[Exercices]
A - D'après le passage sur les entreprises techno-propres, quelle règle invariable le Founders Fund a-t-il instituée ?
B - Prolongez le passage sur les entreprises techno-propres à la suite de sa dernière phrase.

[Passage du texte]
┌────────
La question des individus

Les problèmes énergétiques sont des problèmes d’ingénierie, aussi s’attendrait-on à trouver des geeks dans les entreprises du secteur des techno-propres. Et on aurait tort : celles qui ont fait faillite étaient dirigées par des équipes d’une frappante absence de technicité. Ces dirigeants-vendeurs savaient lever des capitaux et s’assurer des aides gouvernementales, mais ils étaient moins compétents pour créer des produits que les consommateurs avaient envie d’acheter.

Au Founders Fund, nous avons senti venir cette évolution. L’indice le plus évident était d’ordre vestimentaire : les cadres des techno-propres se présentaient en costume-cravate. C’était là un énorme signal d’alarme, car les vrais technos portaient le T-shirt et le jean. Nous avons donc institué une règle invariable : nous écartions toute entreprise dont les fondateurs se mettaient en grande tenue lors de nos réunions préparatoires. Nous aurions peut-être de toute façon évité ces mauvais investissements si nous avions pris le temps d’évaluer la technologie de chacune de ces sociétés plus en détail. Mais grâce à ce critère sur l’équipe dirigeante – ne jamais investir sur un P-DG de techno qui portait le costume –, nous étions bien plus vite dans le vrai. Les meilleurs vendeurs vivent cachés. Il n’y a rien de mal à ce qu’un P-DG sache vendre, mais s’il a effectivement l’air d’un vendeur, il est sans doute mauvais vendeur, et encore plus mauvais technicien.

Lquestion de la distribution

Les sociétés techno-propres ont su efficacement courtiser le gouvernement et les investisseurs américains, mais elles ont souvent oublié leurs clients. Elles ont appris à leurs dépens que le monde n’est pas un laboratoire : vendre et livrer un produit est au moins aussi important que le produit en soi.
└────────
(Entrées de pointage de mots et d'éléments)
┌────────
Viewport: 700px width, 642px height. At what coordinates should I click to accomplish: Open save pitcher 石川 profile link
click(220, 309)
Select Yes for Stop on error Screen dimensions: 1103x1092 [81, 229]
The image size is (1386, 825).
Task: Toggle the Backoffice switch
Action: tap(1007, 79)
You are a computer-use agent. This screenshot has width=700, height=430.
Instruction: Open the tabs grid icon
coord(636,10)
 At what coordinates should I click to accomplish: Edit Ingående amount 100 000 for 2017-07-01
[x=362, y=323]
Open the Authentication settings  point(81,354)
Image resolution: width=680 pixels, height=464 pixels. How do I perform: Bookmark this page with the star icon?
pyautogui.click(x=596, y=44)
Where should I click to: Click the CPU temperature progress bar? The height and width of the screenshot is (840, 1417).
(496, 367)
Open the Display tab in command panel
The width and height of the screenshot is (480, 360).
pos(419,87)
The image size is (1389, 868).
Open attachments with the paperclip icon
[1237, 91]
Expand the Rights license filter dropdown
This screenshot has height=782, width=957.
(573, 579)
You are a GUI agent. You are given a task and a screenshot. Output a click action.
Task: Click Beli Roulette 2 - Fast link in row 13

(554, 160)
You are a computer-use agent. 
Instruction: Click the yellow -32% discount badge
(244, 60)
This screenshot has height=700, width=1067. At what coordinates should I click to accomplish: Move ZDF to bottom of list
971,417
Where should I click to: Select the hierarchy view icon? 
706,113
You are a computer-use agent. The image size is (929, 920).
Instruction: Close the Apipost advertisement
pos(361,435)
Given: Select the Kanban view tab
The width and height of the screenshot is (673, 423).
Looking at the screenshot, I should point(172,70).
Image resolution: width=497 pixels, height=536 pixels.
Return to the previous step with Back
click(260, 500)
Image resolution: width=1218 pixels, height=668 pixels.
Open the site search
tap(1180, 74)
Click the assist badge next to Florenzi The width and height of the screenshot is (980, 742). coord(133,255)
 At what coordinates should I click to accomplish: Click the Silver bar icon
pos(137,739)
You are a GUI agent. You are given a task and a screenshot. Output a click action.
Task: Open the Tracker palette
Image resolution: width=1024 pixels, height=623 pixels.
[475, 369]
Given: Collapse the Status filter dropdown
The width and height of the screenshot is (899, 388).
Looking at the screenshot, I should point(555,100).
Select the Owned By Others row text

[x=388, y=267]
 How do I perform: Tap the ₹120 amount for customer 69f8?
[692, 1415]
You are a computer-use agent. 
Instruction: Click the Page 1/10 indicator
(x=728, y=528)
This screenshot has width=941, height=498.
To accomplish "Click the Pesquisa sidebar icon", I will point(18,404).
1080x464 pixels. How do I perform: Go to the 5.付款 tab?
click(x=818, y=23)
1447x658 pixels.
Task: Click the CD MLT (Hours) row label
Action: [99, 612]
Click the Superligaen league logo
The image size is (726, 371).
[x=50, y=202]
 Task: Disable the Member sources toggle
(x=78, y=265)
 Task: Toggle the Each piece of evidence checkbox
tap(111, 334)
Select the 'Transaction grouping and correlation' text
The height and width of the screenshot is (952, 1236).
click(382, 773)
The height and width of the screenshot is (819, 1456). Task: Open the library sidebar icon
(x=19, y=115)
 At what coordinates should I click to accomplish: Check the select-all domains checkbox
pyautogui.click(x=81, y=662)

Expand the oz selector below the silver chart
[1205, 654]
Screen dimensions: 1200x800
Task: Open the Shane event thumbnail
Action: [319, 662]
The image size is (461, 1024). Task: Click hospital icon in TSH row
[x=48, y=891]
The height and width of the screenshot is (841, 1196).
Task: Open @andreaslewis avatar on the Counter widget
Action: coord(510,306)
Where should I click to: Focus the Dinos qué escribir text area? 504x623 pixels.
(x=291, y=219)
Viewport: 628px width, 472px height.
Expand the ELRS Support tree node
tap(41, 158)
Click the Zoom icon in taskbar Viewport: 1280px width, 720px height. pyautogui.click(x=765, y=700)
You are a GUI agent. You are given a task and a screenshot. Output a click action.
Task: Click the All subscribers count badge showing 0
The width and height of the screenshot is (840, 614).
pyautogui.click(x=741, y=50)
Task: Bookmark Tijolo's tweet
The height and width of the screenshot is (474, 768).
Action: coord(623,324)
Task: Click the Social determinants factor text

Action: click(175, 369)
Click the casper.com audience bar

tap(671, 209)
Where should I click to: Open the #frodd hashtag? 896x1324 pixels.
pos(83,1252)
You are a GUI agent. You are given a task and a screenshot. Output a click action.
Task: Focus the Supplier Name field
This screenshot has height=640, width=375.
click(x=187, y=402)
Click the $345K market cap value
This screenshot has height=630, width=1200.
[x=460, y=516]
└────────
[Réponses par exercice]
A - Écarter toute entreprise dont les fondateurs se mettaient en grande tenue lors des réunions préparatoires.

B -
Contentez-vous de poser la question à Better Place, une start-up israélienne créatrice de véhicules électriques, qui, de 2007 à 2012, a su lever et dépenser plus de 800 millions de dollars pour construire des packs de batterie interchangeables et des stations de chargement pour voitures électriques. L’entreprise visait à « créer une alternative verte qui réduirait notre dépendance envers les technologies de transport fortement polluantes ». Et c’est ce qu’elle a fait – du moins à hauteur de mille voitures, le nombre qu’elle a vendues avant de déposer son bilan. Et même en vendre autant constituait un exploit en soi car, pour les clients, chacune de ces voitures était très difficile à acheter.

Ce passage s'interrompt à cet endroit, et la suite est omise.